Mere dissatisfaction with the court's order, or belief that the court is wrong in its decision, is not grounds for relief. Twentieth Century-Fox Film Corp. v. Dunnahoo, 637 F.2d 1338, 1341 (9th Cir. 1981); see also Sheets v. Terhune, No. 1:08-cv-1056-SRB, 2010 WL 1287078, at *1 (E.D. Cal. Mar. 30, 2010) ("Such motions should not be used for the purpose of asking a court 'to rethink what the court had already thought through—rightly or wrongly.'" (citation omitted)). Motions for reconsideration are therefore not intended to "give an unhappy litigant one additional chance to sway the judge." Kilgore v. Colvin, No. 2:12-cv-1792-CKD, 2013 WL 5425313, at *1 (E.D. Cal. Sept. 27, 2013) (quoting Frito-Lay of P.R., Inc. v. Canas, 92 F.R.D. 384, 390 (D.P.R. 1981)). Local Rule 230(j) similarly requires a party seeking reconsideration to demonstrate "what new or different facts or circumstances are claimed to exist which did not exist or were not shown upon such prior motion, or what other grounds exist for the motion," and "why the facts or circumstances were not shown at the time of the prior motion."
ANALYSIS
To justify an injunction, a plaintiff "must establish that irreparable harm is likely, not just possible." Alliance for the Wild Rockies v. Cottrell, 632 F.3d 1127, 1131 (9th Cir. 2011). "Typically, monetary harm alone does not constitute irreparable harm . . . . Therefore, a party seeking an asset freeze has the additional burden of showing 'a likelihood of dissipation of the claimed assets, or other inability to recover monetary damages, if relief is not granted.'" Fid. Nat'l Title Ins. Co. v. Castle, No. C-11-00896-SI, 2011 WL 5882878, at *5-6 (N.D. Cal. Nov. 23, 2011) (citation omitted). "Courts have construed this standard narrowly, only exercising their . . . authority . . . where there is considerable evidence of likely dissipation." Allstate Ins. Co. v. Baglioni, No. CV-11-06704-DDP-VBKX, 2011 WL 5402487, at *2 (C.D. Cal. Nov. 8, 2011). ///
In its prior order denying a preliminary injunction that would freeze the RICO Defendants' assets, the Court found that the evidence put forth by Plaintiffs did not warrant the relief sought. Plaintiffs contend both that new evidence supports reconsideration and that the Court committed clear error in the prior order. See Mot. to Recons., at 11. The Court addresses each in turn.
A. New Evidence
Plaintiffs claim new evidence demonstrates the following: (1) that Defendant Leslie Lohse requested and received a public defender in the parallel criminal case; (2) that the RICO Defendants refused "to provide any information or documents from which it could be determined how much of the money stolen from the Tribe still exists, as well as where it exists and in what form"; (3) that the RICO Defendants lied and provided false documents to the FBI and IRS; (4) that the RICO Defendants filed false tax returns; and (5) that John Crosby attempted to sell a car. Mot. for Recons., at 12-17. Furthermore, Plaintiffs claim that this new evidence supports imposing an asset freeze on the RICO Defendants.

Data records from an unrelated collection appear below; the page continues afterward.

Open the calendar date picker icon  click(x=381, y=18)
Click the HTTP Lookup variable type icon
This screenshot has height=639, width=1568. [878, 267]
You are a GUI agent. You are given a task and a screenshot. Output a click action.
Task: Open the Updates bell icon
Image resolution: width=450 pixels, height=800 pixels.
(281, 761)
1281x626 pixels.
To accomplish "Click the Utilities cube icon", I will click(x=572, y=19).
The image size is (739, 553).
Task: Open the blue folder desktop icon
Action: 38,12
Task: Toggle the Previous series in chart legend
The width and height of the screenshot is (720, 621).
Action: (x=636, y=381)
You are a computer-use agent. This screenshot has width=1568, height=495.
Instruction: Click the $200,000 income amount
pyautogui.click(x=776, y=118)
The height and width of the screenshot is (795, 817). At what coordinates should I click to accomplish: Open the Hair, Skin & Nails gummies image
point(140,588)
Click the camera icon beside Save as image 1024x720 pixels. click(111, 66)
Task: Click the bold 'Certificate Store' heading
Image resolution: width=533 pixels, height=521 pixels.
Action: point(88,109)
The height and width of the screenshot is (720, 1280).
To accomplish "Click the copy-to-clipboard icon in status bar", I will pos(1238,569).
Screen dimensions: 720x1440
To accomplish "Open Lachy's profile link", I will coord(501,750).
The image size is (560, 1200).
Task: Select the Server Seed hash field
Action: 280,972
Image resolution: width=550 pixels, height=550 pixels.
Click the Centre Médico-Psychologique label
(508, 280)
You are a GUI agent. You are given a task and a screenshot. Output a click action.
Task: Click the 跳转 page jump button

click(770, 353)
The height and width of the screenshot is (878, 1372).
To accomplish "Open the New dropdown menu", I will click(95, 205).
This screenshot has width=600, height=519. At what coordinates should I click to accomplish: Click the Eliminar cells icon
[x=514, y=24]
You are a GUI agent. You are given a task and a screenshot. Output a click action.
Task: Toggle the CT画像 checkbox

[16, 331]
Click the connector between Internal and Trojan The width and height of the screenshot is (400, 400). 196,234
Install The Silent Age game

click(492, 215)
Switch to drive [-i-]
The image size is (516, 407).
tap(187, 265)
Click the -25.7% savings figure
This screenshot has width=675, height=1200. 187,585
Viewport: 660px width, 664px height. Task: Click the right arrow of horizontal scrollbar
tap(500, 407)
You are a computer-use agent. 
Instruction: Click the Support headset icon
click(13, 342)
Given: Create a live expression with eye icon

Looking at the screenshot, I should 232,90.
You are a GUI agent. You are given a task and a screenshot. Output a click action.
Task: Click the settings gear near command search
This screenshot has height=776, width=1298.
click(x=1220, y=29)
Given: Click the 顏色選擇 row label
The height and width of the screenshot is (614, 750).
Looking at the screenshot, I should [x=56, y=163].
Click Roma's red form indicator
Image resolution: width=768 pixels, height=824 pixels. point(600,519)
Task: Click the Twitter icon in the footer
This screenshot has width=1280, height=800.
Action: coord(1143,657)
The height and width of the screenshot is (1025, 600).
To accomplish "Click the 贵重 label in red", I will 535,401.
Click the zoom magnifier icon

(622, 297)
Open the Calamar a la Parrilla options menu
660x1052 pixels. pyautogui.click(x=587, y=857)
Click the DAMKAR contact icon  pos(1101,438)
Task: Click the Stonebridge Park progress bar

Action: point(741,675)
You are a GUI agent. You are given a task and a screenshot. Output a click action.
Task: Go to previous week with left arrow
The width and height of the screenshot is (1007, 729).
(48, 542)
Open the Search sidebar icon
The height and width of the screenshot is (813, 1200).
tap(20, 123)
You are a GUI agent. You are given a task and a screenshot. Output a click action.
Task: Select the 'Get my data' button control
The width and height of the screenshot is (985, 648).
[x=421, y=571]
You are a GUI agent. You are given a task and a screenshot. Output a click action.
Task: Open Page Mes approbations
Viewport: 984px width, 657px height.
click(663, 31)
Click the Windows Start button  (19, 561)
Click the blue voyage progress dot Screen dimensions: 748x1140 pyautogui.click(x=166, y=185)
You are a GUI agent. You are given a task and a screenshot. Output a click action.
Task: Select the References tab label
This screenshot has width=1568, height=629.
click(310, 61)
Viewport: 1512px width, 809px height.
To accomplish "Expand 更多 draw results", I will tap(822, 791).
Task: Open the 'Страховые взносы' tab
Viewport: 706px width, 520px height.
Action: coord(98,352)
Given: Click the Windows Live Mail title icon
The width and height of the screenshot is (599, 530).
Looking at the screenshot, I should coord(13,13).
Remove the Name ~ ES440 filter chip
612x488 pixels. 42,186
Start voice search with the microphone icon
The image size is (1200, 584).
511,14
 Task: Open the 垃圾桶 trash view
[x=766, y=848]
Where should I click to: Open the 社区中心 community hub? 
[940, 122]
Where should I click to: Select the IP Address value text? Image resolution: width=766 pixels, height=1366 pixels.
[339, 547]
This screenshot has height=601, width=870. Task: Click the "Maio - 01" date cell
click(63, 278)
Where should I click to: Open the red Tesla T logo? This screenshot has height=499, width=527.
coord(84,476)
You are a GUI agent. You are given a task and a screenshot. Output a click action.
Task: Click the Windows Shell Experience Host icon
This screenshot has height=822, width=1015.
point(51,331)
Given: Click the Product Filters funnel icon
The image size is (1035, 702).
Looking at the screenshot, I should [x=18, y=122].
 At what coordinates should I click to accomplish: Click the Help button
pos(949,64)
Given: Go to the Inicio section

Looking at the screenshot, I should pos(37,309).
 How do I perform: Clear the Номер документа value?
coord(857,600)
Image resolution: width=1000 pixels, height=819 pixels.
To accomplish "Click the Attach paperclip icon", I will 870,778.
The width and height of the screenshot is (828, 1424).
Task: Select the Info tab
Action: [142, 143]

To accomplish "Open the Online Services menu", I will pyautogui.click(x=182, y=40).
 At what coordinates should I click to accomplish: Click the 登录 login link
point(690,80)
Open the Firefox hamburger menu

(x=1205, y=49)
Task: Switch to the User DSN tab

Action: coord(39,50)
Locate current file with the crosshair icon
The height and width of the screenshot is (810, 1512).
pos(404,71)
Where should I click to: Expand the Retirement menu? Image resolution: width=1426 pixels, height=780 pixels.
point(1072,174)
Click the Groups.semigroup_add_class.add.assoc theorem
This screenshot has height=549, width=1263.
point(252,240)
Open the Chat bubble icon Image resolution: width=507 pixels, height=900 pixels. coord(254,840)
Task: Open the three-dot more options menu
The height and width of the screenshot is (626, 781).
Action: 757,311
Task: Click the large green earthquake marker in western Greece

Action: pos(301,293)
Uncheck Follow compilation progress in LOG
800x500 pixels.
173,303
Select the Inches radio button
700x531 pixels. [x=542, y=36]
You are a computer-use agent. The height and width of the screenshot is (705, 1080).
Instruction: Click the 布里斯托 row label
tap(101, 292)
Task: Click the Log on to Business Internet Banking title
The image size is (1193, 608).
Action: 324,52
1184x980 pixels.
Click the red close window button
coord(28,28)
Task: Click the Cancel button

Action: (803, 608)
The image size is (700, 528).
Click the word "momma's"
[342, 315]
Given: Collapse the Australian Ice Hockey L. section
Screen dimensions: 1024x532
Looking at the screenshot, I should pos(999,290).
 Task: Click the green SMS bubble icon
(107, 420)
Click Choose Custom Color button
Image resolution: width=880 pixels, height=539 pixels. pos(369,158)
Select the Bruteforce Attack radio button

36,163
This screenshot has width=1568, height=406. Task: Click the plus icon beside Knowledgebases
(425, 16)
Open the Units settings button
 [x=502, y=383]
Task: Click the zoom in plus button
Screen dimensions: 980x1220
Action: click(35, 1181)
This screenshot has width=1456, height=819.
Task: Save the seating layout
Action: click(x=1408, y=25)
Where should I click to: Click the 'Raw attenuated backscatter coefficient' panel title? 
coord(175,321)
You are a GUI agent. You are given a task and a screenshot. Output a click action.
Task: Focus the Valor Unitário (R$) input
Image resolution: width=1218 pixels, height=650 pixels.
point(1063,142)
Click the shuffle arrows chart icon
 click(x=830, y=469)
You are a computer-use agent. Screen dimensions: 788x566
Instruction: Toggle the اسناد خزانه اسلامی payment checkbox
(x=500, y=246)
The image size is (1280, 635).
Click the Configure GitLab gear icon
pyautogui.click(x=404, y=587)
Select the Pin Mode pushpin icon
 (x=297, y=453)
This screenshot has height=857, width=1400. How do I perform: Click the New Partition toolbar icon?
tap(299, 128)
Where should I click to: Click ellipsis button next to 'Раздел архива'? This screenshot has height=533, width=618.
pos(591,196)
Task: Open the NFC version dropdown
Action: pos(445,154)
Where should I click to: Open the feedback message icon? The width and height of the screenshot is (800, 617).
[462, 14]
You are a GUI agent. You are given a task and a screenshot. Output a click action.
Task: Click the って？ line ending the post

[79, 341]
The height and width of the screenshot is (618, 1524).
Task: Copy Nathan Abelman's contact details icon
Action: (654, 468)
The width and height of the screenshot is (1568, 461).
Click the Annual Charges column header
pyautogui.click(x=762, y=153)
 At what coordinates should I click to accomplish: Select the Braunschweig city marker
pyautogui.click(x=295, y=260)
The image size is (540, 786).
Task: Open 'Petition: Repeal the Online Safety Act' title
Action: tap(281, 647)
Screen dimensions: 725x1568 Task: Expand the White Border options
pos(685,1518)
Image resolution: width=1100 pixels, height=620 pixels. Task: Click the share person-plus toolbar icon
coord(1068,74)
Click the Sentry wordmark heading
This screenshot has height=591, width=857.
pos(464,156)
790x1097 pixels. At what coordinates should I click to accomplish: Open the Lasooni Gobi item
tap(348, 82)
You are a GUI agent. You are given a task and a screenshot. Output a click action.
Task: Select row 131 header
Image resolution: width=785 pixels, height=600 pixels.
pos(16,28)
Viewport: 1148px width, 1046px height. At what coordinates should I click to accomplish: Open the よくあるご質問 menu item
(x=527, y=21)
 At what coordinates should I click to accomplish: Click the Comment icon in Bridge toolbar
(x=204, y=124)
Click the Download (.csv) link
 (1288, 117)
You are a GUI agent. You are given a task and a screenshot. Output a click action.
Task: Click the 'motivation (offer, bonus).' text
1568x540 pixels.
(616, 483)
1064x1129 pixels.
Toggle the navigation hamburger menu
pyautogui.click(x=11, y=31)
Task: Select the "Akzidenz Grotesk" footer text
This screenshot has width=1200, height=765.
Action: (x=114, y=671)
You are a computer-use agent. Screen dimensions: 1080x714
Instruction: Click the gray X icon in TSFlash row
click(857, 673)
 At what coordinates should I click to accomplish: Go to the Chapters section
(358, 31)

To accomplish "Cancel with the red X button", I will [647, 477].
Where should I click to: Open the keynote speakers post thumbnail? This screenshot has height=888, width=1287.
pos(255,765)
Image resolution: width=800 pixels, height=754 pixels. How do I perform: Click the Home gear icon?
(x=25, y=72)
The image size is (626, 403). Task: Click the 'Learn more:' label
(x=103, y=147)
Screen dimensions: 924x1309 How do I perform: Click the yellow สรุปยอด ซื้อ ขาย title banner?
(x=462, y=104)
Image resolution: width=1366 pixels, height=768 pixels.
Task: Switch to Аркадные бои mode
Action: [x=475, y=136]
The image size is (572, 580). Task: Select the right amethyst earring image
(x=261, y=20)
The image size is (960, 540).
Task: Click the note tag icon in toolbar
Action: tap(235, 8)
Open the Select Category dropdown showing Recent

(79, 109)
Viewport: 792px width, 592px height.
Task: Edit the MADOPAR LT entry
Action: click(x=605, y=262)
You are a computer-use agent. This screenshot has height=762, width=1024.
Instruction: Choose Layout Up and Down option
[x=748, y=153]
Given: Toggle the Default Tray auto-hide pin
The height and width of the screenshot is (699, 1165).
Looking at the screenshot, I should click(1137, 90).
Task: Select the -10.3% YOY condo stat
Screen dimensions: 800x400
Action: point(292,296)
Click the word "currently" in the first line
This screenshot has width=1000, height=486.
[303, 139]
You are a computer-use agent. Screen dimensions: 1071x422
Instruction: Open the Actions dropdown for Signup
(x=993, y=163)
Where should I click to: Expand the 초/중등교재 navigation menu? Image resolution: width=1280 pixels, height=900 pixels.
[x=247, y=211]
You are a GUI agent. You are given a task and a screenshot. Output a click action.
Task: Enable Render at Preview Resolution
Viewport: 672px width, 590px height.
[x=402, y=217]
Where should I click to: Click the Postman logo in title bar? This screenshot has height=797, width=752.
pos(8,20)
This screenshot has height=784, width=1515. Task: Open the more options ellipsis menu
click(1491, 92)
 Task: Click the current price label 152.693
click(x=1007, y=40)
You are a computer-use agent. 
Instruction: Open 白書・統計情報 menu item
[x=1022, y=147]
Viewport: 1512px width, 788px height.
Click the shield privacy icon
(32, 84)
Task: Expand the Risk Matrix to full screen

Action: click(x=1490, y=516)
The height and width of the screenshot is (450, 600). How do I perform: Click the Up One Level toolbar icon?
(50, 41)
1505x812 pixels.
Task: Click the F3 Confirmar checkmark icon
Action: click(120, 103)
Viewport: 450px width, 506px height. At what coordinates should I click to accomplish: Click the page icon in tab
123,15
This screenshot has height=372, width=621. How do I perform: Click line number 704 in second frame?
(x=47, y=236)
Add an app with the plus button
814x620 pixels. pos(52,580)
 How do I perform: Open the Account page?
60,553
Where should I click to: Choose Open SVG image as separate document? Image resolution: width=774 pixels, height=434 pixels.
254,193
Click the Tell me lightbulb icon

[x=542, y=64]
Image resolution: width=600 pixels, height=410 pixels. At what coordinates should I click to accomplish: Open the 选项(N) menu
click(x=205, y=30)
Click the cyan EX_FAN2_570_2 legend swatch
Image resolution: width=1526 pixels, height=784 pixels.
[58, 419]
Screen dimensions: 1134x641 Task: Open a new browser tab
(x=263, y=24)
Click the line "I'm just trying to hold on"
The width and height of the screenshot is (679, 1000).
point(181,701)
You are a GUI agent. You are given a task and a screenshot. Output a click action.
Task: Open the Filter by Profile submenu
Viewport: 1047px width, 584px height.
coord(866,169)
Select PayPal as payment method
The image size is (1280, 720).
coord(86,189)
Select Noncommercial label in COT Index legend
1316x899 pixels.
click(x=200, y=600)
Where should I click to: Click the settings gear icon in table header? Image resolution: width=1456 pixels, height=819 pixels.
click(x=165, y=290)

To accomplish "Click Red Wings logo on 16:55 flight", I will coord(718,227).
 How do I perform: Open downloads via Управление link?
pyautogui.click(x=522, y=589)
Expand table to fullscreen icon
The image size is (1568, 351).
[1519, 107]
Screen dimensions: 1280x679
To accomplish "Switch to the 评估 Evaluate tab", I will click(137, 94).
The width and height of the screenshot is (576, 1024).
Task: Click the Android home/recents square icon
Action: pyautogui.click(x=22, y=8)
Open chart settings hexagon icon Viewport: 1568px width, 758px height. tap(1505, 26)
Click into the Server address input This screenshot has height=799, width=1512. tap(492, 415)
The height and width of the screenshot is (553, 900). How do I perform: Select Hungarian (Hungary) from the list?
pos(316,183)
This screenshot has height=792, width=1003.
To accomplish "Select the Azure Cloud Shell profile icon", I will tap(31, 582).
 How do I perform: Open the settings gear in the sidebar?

Plaintiffs first argue that Leslie Lohse obtaining a public defender is "direct evidence" of the dissipation of assets because she and her husband claimed a total of $3,726,109 in income for the years 2010-2014. Id. at 12-13. To the contrary, this new evidence is mostly supposition, relying primarily on allegations contained in the indictment in the parallel criminal case. Furthermore, Plaintiffs provide no temporal context for these claims, lumping five years of reported income together, and do not provide any information about the relationship between Leslie Lohse's reported income and available assets. Leslie Lohse's income in 2014 does not indicate the amount of assets she had when this action was filed. The Court finds this sparse evidence and /// Plaintiffs' conclusory inferences insufficient to satisfy Plaintiffs' burden of providing "considerable evidence of likely dissipation." Baglioni, 2011 WL 5402487, at *2.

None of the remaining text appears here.